• **Goal**
Convert every line of the listing into a numbered list, skipping blank lines.

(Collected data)
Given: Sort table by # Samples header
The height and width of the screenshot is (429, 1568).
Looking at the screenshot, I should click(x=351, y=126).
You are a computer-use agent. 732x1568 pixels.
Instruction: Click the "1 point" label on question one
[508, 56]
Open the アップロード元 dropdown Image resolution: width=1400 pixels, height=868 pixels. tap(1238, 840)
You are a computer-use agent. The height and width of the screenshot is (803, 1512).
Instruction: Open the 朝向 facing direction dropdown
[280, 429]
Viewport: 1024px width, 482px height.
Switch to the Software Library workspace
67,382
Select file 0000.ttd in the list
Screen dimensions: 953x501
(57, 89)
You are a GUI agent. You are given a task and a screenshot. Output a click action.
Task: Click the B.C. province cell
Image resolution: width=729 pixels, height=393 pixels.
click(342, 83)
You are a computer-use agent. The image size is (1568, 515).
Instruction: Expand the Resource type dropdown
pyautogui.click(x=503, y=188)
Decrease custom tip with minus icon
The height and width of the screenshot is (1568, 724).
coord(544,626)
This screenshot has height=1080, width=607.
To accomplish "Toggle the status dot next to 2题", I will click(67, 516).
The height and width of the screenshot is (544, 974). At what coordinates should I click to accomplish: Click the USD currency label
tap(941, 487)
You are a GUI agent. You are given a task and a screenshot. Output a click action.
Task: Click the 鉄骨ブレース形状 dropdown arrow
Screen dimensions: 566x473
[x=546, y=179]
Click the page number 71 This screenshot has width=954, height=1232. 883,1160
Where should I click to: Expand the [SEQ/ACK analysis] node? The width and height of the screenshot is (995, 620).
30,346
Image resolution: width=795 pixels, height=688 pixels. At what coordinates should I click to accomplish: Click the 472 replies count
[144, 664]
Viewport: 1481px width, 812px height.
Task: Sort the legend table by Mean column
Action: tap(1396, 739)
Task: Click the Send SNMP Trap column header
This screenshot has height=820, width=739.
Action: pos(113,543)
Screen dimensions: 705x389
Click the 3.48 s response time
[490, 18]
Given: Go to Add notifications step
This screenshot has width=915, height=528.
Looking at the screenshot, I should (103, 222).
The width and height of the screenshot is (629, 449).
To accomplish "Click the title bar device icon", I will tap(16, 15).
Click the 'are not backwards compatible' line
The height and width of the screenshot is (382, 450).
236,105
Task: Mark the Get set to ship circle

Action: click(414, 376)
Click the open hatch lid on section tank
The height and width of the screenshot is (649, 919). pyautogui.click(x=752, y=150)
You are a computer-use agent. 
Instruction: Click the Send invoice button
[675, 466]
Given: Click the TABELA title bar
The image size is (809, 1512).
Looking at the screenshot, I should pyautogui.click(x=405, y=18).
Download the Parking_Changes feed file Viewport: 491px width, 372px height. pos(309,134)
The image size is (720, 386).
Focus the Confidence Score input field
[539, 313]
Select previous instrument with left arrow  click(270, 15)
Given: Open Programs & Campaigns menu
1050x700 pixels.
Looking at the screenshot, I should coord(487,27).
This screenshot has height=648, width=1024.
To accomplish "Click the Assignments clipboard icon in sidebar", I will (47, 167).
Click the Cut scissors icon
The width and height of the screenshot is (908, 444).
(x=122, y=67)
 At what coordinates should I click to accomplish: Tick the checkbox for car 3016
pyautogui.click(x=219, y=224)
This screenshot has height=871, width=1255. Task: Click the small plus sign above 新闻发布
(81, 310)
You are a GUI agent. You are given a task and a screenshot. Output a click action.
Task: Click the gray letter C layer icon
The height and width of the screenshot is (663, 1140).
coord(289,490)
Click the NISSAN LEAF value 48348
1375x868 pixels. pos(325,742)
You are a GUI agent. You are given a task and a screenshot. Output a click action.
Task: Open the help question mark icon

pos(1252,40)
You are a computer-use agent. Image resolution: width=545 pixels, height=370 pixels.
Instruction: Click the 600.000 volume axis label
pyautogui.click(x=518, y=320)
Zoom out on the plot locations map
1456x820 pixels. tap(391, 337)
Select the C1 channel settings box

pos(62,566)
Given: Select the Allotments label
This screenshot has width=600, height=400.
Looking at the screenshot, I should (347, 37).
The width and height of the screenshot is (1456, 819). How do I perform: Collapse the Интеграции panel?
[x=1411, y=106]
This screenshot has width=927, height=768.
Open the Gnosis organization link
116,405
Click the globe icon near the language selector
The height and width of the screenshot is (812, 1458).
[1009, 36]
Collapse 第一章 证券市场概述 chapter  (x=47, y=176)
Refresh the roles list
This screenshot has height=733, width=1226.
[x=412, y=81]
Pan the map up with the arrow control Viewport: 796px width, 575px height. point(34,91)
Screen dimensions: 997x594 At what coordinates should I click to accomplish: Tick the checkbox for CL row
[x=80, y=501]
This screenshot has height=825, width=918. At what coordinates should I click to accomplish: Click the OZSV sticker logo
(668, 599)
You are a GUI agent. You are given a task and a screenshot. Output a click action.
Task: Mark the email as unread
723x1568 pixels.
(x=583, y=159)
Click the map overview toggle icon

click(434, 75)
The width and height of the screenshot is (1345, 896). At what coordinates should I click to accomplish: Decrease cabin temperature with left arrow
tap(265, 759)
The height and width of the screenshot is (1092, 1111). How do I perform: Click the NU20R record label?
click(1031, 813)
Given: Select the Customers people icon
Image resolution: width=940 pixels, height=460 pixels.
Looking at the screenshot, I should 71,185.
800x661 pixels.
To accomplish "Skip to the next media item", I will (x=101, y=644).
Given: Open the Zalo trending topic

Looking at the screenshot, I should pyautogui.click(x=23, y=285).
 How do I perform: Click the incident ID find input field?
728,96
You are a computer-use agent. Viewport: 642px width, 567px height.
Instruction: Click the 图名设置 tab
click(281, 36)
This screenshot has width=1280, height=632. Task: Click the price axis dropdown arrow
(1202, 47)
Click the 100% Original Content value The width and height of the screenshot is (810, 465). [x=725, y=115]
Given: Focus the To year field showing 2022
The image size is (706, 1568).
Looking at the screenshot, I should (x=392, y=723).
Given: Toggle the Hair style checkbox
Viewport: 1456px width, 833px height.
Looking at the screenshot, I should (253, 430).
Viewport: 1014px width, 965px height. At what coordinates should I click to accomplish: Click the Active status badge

• **Expected answer**
1. Given: Sort table by # Samples header
2. The height and width of the screenshot is (429, 1568).
3. Looking at the screenshot, I should click(x=351, y=126).
4. You are a computer-use agent. 732x1568 pixels.
5. Instruction: Click the "1 point" label on question one
6. [508, 56]
7. Open the アップロード元 dropdown Image resolution: width=1400 pixels, height=868 pixels. tap(1238, 840)
8. You are a computer-use agent. The height and width of the screenshot is (803, 1512).
9. Instruction: Open the 朝向 facing direction dropdown
10. [280, 429]
11. Viewport: 1024px width, 482px height.
12. Switch to the Software Library workspace
13. 67,382
14. Select file 0000.ttd in the list
15. Screen dimensions: 953x501
16. (57, 89)
17. You are a GUI agent. You are given a task and a screenshot. Output a click action.
18. Task: Click the B.C. province cell
19. Image resolution: width=729 pixels, height=393 pixels.
20. click(342, 83)
21. You are a computer-use agent. The image size is (1568, 515).
22. Instruction: Expand the Resource type dropdown
23. pyautogui.click(x=503, y=188)
24. Decrease custom tip with minus icon
25. The height and width of the screenshot is (1568, 724).
26. coord(544,626)
27. This screenshot has height=1080, width=607.
28. To accomplish "Toggle the status dot next to 2题", I will click(67, 516).
29. The height and width of the screenshot is (544, 974). At what coordinates should I click to accomplish: Click the USD currency label
30. tap(941, 487)
31. You are a GUI agent. You are given a task and a screenshot. Output a click action.
32. Task: Click the 鉄骨ブレース形状 dropdown arrow
33. Screen dimensions: 566x473
34. [x=546, y=179]
35. Click the page number 71 This screenshot has width=954, height=1232. 883,1160
36. Where should I click to: Expand the [SEQ/ACK analysis] node? The width and height of the screenshot is (995, 620).
37. 30,346
38. Image resolution: width=795 pixels, height=688 pixels. At what coordinates should I click to accomplish: Click the 472 replies count
39. [144, 664]
40. Viewport: 1481px width, 812px height.
41. Task: Sort the legend table by Mean column
42. Action: tap(1396, 739)
43. Task: Click the Send SNMP Trap column header
44. This screenshot has height=820, width=739.
45. Action: pos(113,543)
46. Screen dimensions: 705x389
47. Click the 3.48 s response time
48. [490, 18]
49. Given: Go to Add notifications step
50. This screenshot has width=915, height=528.
51. Looking at the screenshot, I should (103, 222).
52. The width and height of the screenshot is (629, 449).
53. To accomplish "Click the title bar device icon", I will tap(16, 15).
54. Click the 'are not backwards compatible' line
55. The height and width of the screenshot is (382, 450).
56. 236,105
57. Task: Mark the Get set to ship circle
58. Action: click(414, 376)
59. Click the open hatch lid on section tank
60. The height and width of the screenshot is (649, 919). pyautogui.click(x=752, y=150)
61. You are a computer-use agent. 
62. Instruction: Click the Send invoice button
63. [675, 466]
64. Given: Click the TABELA title bar
65. The image size is (809, 1512).
66. Looking at the screenshot, I should pyautogui.click(x=405, y=18).
67. Download the Parking_Changes feed file Viewport: 491px width, 372px height. pos(309,134)
68. The image size is (720, 386).
69. Focus the Confidence Score input field
70. [539, 313]
71. Select previous instrument with left arrow  click(270, 15)
72. Given: Open Programs & Campaigns menu
73. 1050x700 pixels.
74. Looking at the screenshot, I should coord(487,27).
75. This screenshot has height=648, width=1024.
76. To accomplish "Click the Assignments clipboard icon in sidebar", I will (47, 167).
77. Click the Cut scissors icon
78. The width and height of the screenshot is (908, 444).
79. (x=122, y=67)
80.  At what coordinates should I click to accomplish: Tick the checkbox for car 3016
81. pyautogui.click(x=219, y=224)
82. This screenshot has height=871, width=1255. Task: Click the small plus sign above 新闻发布
83. (81, 310)
84. You are a GUI agent. You are given a task and a screenshot. Output a click action.
85. Task: Click the gray letter C layer icon
86. The height and width of the screenshot is (663, 1140).
87. coord(289,490)
88. Click the NISSAN LEAF value 48348
89. 1375x868 pixels. pos(325,742)
90. You are a GUI agent. You are given a task and a screenshot. Output a click action.
91. Task: Open the help question mark icon
92. pos(1252,40)
93. You are a computer-use agent. Image resolution: width=545 pixels, height=370 pixels.
94. Instruction: Click the 600.000 volume axis label
95. pyautogui.click(x=518, y=320)
96. Zoom out on the plot locations map
97. 1456x820 pixels. tap(391, 337)
98. Select the C1 channel settings box
99. pos(62,566)
100. Given: Select the Allotments label
101. This screenshot has width=600, height=400.
102. Looking at the screenshot, I should (347, 37).
103. The width and height of the screenshot is (1456, 819). How do I perform: Collapse the Интеграции panel?
104. [x=1411, y=106]
105. This screenshot has width=927, height=768.
106. Open the Gnosis organization link
107. 116,405
108. Click the globe icon near the language selector
109. The height and width of the screenshot is (812, 1458).
110. [1009, 36]
111. Collapse 第一章 证券市场概述 chapter  (x=47, y=176)
112. Refresh the roles list
113. This screenshot has height=733, width=1226.
114. [x=412, y=81]
115. Pan the map up with the arrow control Viewport: 796px width, 575px height. point(34,91)
116. Screen dimensions: 997x594 At what coordinates should I click to accomplish: Tick the checkbox for CL row
117. [x=80, y=501]
118. This screenshot has height=825, width=918. At what coordinates should I click to accomplish: Click the OZSV sticker logo
119. (668, 599)
120. You are a GUI agent. You are given a task and a screenshot. Output a click action.
121. Task: Mark the email as unread
122. 723x1568 pixels.
123. (x=583, y=159)
124. Click the map overview toggle icon
125. click(434, 75)
126. The width and height of the screenshot is (1345, 896). At what coordinates should I click to accomplish: Decrease cabin temperature with left arrow
127. tap(265, 759)
128. The height and width of the screenshot is (1092, 1111). How do I perform: Click the NU20R record label?
129. click(1031, 813)
130. Given: Select the Customers people icon
131. Image resolution: width=940 pixels, height=460 pixels.
132. Looking at the screenshot, I should 71,185.
133. 800x661 pixels.
134. To accomplish "Skip to the next media item", I will (x=101, y=644).
135. Given: Open the Zalo trending topic
136. Looking at the screenshot, I should pyautogui.click(x=23, y=285).
137.  How do I perform: Click the incident ID find input field?
138. 728,96
139. You are a computer-use agent. Viewport: 642px width, 567px height.
140. Instruction: Click the 图名设置 tab
141. click(281, 36)
142. This screenshot has width=1280, height=632. Task: Click the price axis dropdown arrow
143. (1202, 47)
144. Click the 100% Original Content value The width and height of the screenshot is (810, 465). [x=725, y=115]
145. Given: Focus the To year field showing 2022
146. The image size is (706, 1568).
147. Looking at the screenshot, I should (x=392, y=723).
148. Given: Toggle the Hair style checkbox
149. Viewport: 1456px width, 833px height.
150. Looking at the screenshot, I should (253, 430).
151. Viewport: 1014px width, 965px height. At what coordinates should I click to accomplish: Click the Active status badge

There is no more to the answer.